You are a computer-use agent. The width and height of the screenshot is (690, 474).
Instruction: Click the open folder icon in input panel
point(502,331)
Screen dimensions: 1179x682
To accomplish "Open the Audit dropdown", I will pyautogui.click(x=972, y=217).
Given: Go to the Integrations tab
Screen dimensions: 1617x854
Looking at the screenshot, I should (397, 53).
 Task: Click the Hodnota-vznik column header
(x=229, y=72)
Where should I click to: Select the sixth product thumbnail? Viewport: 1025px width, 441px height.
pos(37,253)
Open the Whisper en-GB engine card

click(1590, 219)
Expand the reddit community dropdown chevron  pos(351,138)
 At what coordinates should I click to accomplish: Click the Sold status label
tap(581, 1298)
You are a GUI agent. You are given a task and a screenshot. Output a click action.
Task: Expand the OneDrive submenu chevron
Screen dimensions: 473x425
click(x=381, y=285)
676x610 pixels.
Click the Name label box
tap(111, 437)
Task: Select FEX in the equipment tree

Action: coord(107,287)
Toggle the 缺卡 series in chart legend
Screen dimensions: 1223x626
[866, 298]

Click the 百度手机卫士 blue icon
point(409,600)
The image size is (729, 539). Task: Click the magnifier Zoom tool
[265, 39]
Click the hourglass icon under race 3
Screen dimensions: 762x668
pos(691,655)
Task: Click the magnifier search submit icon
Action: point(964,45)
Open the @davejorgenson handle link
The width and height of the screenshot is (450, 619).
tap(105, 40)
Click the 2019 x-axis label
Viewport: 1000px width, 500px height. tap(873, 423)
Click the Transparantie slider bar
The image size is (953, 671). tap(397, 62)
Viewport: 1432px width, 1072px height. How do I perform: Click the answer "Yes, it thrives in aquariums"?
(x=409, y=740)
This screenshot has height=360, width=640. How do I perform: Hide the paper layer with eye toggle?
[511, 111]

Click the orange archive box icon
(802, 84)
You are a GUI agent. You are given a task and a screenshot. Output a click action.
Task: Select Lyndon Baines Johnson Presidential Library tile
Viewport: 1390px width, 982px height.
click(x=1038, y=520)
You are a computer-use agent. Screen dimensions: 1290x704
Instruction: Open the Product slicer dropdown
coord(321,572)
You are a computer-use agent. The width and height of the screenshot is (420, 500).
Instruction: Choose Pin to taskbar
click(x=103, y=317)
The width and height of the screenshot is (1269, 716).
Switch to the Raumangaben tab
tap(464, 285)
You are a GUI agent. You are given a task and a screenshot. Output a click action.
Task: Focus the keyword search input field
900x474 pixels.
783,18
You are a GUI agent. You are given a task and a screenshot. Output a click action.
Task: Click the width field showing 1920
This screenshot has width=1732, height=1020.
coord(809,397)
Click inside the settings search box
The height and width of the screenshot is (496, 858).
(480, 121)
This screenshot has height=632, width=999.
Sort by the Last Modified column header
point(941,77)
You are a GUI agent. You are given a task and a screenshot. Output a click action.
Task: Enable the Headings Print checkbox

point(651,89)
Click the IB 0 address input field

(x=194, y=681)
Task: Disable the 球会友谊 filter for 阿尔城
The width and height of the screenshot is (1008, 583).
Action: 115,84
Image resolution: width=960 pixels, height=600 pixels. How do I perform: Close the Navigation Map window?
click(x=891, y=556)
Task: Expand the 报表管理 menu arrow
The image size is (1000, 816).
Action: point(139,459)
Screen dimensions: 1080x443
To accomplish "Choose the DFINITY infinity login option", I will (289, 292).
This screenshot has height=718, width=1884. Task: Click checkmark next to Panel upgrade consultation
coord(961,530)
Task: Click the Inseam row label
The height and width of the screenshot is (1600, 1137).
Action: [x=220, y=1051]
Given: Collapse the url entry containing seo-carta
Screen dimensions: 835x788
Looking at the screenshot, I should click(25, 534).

____

TASK DESCRIPTION >> Go through the listing above and write out exactly the lines starting with the one holding "Task: Select Lyndon" and running through the one holding "The width and height of the screenshot is (1269, 716).", ends included, and no others.

ANSWER TO THE EXERCISE >>
Task: Select Lyndon Baines Johnson Presidential Library tile
Viewport: 1390px width, 982px height.
click(x=1038, y=520)
You are a computer-use agent. Screen dimensions: 1290x704
Instruction: Open the Product slicer dropdown
coord(321,572)
You are a computer-use agent. The width and height of the screenshot is (420, 500).
Instruction: Choose Pin to taskbar
click(x=103, y=317)
The width and height of the screenshot is (1269, 716).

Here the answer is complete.